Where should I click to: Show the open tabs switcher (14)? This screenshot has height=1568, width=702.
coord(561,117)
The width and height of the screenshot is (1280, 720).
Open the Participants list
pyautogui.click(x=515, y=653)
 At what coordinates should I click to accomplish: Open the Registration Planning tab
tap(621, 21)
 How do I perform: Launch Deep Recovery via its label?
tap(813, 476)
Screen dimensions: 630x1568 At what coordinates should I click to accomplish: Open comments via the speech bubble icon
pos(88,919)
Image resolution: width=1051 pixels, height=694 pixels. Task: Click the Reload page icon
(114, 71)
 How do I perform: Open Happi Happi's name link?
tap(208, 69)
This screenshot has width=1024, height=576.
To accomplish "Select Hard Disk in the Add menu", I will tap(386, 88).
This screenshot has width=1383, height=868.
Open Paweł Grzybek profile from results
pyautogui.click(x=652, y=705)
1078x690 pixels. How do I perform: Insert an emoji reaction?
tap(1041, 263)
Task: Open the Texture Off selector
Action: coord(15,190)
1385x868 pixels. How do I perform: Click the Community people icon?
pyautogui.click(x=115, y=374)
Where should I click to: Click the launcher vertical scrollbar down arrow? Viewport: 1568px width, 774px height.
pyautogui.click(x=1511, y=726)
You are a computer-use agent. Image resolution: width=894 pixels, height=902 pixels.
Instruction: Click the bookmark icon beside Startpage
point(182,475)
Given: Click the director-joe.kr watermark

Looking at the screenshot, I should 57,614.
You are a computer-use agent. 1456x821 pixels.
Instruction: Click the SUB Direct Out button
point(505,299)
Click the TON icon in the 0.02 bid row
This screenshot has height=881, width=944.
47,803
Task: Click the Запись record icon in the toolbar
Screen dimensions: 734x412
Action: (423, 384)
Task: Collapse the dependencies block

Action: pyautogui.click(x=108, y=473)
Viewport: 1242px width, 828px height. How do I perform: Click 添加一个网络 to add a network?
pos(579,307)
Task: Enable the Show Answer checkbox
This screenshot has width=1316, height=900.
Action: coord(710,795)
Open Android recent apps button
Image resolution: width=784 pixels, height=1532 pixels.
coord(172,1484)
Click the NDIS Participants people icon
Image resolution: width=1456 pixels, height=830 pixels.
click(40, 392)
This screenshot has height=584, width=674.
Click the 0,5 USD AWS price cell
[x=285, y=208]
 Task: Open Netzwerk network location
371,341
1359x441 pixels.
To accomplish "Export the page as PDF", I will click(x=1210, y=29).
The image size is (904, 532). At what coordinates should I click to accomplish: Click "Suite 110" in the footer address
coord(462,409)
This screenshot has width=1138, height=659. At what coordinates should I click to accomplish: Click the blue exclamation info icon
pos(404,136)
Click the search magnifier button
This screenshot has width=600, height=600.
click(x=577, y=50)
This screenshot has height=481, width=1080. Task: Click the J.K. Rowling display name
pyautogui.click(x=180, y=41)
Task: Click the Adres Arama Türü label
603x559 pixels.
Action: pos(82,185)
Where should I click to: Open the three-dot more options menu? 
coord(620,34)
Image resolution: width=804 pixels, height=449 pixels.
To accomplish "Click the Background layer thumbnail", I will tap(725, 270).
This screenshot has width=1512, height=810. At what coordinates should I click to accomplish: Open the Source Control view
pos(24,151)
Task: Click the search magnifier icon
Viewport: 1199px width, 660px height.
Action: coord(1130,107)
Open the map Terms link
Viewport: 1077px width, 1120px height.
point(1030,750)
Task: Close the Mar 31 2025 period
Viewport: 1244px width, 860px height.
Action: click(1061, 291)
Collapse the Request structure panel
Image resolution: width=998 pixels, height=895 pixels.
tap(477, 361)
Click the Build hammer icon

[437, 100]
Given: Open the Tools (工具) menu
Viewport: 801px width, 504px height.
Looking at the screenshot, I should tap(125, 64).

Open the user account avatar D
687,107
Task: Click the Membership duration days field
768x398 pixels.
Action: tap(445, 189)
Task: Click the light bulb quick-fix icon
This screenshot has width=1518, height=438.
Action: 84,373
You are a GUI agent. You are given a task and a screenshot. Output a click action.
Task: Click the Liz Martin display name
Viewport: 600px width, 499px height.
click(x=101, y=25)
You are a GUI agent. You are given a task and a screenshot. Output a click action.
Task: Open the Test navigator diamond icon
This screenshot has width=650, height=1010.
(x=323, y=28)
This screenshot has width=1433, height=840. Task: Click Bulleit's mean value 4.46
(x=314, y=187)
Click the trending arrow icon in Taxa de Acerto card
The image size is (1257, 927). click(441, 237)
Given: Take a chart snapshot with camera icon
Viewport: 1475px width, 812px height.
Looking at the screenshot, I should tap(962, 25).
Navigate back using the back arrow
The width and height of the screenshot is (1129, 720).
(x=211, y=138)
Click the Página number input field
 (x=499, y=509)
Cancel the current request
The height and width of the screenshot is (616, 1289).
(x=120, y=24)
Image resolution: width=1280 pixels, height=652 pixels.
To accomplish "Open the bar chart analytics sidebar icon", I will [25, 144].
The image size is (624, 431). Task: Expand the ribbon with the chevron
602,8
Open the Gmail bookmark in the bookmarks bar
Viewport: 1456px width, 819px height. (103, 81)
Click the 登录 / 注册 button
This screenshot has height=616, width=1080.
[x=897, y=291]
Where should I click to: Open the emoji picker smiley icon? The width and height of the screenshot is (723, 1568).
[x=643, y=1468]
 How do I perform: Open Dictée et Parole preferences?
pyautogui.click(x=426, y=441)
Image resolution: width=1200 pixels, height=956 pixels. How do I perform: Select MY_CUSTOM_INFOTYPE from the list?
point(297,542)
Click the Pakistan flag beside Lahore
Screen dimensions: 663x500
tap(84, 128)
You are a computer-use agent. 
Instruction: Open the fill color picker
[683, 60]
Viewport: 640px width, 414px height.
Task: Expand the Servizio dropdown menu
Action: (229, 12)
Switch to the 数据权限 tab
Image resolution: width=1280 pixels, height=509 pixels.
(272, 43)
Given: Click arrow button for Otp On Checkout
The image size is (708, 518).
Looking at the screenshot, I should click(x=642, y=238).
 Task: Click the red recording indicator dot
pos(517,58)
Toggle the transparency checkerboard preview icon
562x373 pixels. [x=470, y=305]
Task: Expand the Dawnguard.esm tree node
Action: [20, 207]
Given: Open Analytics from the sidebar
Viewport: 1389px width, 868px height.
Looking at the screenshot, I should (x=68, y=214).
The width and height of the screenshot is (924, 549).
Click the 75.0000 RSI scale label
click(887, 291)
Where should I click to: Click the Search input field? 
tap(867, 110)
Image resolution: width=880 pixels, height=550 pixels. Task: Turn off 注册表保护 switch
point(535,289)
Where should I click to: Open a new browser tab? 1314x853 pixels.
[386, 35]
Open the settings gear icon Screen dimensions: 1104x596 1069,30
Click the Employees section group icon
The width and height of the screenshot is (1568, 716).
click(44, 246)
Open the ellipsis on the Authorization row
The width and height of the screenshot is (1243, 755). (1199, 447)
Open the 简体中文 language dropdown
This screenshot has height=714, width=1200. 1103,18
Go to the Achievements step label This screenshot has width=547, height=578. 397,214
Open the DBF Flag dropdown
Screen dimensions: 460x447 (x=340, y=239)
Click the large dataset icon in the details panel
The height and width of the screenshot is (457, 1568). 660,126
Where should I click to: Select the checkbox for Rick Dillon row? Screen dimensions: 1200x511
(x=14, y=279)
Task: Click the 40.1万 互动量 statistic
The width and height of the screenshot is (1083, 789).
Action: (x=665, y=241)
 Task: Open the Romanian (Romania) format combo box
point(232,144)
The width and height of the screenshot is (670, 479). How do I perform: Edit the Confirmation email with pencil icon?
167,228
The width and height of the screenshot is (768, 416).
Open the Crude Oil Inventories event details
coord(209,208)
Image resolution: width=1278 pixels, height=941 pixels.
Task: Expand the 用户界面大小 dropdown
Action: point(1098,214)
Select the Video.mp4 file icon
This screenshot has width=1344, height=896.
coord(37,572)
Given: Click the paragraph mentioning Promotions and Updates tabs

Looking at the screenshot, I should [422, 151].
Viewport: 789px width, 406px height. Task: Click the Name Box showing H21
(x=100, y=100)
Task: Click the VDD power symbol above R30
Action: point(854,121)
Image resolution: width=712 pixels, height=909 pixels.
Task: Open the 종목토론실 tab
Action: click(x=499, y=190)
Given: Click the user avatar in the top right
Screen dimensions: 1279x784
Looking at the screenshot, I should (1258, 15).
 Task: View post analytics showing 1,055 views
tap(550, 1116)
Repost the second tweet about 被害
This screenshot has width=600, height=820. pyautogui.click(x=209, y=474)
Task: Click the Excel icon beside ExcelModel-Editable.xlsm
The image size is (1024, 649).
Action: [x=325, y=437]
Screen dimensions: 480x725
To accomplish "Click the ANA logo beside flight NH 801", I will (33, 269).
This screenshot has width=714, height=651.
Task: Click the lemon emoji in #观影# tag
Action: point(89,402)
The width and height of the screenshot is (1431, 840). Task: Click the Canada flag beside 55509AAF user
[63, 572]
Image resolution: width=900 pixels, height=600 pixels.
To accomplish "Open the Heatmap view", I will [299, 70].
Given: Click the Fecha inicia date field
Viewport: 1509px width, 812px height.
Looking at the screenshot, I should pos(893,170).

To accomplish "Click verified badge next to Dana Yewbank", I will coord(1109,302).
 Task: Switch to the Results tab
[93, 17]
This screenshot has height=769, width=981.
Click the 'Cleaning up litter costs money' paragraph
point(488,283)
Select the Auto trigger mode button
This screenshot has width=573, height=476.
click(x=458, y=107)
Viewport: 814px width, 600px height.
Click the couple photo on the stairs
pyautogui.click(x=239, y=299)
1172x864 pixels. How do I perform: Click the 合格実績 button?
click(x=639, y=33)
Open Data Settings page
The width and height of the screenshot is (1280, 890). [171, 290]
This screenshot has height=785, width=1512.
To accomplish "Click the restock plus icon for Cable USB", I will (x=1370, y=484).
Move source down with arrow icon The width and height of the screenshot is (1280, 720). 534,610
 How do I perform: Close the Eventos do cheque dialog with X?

+---+

== WHAT YOU HAVE TO DO ==
Across the listing, count every line with "computer" in it and give the number only.

== SOLVED EXERCISE ==
3